>>>

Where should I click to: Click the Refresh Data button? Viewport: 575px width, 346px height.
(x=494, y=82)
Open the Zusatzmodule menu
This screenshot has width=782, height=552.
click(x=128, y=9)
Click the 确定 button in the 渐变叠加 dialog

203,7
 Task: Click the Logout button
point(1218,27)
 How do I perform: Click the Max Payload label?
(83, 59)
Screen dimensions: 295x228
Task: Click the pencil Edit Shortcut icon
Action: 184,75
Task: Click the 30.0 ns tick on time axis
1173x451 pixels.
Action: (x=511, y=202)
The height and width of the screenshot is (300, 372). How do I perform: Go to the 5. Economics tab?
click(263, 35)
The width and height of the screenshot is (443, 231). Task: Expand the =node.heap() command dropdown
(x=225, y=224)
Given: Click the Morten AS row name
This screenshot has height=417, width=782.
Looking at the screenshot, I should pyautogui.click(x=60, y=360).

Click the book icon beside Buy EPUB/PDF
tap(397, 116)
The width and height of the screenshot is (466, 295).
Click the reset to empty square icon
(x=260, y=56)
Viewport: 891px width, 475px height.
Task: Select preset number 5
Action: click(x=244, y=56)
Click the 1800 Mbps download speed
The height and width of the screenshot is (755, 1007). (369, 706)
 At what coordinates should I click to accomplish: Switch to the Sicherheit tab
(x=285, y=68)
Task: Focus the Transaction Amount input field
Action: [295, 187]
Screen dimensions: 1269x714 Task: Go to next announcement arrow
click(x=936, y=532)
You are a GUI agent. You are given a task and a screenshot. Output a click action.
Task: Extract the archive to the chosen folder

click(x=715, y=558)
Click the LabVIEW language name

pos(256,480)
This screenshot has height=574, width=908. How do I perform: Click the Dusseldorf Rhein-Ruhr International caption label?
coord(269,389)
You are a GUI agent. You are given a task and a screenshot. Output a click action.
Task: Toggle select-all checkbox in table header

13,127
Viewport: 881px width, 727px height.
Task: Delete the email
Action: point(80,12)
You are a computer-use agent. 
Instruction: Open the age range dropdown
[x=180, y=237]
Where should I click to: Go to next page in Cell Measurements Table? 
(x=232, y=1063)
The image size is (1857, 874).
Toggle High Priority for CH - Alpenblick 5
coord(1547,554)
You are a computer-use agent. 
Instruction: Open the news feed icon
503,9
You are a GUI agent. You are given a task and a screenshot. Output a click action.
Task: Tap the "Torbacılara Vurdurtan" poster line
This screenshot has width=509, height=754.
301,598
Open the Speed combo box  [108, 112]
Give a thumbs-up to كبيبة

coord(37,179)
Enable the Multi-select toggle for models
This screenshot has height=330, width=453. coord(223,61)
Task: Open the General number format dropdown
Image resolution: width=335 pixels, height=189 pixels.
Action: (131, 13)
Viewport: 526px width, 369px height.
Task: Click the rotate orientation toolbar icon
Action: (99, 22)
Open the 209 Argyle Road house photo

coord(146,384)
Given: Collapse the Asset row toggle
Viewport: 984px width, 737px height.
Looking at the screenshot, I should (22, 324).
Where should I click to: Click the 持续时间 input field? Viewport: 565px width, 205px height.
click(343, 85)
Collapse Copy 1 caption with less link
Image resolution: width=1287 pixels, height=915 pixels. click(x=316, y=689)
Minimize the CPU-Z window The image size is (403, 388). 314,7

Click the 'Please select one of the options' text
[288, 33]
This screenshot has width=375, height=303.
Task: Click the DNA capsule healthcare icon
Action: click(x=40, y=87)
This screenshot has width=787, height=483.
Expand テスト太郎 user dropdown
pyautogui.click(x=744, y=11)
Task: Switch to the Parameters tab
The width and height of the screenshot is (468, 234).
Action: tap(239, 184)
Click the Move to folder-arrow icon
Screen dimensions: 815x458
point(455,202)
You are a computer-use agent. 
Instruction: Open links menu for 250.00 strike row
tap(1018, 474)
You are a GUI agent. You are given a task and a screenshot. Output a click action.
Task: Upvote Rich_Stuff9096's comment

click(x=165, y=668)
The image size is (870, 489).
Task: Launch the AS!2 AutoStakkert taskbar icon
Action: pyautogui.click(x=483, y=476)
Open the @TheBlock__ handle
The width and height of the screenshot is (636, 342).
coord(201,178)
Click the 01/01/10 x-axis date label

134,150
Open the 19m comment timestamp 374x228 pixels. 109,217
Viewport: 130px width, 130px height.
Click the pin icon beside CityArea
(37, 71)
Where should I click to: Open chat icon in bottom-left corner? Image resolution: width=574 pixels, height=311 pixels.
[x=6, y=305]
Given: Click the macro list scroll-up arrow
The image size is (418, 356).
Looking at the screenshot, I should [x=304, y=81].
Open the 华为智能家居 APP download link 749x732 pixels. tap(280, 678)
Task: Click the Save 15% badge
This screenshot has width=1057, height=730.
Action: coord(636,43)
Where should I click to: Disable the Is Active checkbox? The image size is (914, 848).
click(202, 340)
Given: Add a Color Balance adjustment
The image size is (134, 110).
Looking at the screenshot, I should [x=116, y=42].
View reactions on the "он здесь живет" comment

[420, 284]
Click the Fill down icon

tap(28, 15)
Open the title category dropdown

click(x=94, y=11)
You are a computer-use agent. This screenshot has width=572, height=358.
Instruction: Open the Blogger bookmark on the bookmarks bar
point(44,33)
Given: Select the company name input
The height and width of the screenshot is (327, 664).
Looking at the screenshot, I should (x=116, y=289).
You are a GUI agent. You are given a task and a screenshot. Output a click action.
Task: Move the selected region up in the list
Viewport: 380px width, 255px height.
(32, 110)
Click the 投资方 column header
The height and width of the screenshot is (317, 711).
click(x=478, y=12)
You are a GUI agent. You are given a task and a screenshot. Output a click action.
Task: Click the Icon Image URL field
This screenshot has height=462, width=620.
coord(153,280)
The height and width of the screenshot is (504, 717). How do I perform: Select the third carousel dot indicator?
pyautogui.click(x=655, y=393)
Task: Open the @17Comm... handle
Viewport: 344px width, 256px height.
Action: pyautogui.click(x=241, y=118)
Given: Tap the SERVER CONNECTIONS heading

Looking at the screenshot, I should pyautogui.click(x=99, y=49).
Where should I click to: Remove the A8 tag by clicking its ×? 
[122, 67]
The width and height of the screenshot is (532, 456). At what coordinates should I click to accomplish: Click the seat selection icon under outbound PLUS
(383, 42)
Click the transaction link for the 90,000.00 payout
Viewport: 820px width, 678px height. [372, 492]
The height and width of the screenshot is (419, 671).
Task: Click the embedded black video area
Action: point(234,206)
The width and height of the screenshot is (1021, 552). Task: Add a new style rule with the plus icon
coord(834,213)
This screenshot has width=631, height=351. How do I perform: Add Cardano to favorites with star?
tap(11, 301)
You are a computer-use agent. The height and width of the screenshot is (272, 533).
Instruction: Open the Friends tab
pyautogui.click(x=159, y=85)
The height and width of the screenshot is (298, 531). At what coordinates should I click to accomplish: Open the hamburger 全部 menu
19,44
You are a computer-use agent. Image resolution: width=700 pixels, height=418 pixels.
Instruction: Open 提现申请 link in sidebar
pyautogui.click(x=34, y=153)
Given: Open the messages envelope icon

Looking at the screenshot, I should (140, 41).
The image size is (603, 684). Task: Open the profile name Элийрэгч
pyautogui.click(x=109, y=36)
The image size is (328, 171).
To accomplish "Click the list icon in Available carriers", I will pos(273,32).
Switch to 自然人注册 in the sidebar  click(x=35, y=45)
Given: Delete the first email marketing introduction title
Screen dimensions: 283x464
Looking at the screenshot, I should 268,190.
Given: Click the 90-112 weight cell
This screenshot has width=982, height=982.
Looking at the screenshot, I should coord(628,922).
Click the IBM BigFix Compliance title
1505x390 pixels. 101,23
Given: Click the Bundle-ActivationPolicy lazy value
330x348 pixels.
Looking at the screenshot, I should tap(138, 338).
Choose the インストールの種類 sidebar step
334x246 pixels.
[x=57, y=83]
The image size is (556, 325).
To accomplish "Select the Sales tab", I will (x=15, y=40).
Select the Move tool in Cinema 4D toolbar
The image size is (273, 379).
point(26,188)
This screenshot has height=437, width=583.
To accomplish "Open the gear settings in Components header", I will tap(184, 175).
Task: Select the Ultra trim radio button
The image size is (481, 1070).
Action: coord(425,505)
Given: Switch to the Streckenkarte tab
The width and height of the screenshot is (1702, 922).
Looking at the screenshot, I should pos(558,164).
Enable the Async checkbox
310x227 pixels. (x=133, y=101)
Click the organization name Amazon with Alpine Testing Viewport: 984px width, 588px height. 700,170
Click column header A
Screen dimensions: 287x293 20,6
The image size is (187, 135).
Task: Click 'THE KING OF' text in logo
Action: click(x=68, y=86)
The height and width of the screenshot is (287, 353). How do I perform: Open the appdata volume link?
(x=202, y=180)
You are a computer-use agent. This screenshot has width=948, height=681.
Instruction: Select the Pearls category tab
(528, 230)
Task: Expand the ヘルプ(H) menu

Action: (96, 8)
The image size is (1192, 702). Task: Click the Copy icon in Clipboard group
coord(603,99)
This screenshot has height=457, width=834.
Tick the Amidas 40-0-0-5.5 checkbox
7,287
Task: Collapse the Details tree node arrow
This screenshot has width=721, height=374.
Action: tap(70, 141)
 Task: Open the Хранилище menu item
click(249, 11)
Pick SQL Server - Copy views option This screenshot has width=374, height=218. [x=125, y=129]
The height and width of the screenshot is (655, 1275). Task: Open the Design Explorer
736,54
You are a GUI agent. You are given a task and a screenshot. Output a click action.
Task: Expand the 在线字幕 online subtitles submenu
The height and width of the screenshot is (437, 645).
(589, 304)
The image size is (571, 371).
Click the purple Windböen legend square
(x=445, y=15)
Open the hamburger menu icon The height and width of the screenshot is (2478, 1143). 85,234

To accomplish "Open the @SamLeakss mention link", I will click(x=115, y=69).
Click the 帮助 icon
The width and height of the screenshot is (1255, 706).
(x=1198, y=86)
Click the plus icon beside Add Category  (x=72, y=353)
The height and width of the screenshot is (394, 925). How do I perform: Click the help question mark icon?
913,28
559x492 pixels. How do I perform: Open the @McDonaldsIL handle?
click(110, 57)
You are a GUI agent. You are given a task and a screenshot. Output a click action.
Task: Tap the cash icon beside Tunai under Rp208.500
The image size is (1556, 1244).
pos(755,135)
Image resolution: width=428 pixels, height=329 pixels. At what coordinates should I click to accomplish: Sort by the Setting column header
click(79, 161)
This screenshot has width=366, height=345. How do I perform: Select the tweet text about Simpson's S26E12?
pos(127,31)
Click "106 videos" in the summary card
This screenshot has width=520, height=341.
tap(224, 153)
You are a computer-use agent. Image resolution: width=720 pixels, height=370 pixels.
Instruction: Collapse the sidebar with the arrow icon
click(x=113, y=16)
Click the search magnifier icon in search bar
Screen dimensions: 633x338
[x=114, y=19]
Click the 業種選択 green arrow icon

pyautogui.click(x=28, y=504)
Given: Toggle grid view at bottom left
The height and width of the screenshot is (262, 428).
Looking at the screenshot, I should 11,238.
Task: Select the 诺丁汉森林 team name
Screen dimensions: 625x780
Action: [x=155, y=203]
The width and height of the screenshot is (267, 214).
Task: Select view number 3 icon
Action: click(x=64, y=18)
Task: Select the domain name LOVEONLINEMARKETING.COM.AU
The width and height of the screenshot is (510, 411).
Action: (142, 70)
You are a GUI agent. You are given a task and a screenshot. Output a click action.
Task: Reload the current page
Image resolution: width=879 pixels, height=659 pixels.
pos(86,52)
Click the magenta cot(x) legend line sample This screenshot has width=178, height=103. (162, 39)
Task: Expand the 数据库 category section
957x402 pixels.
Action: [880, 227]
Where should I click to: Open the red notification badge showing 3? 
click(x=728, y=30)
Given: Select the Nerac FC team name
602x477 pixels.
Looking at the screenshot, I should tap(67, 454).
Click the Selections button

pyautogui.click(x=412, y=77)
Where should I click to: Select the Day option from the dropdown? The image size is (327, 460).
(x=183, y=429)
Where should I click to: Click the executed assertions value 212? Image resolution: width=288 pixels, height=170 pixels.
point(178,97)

<<<

> Aim of the task:
For each line above that includes the word "team", make a copy of that line.

> Response for this exercise:
Task: Select the 诺丁汉森林 team name
Given: Select the Nerac FC team name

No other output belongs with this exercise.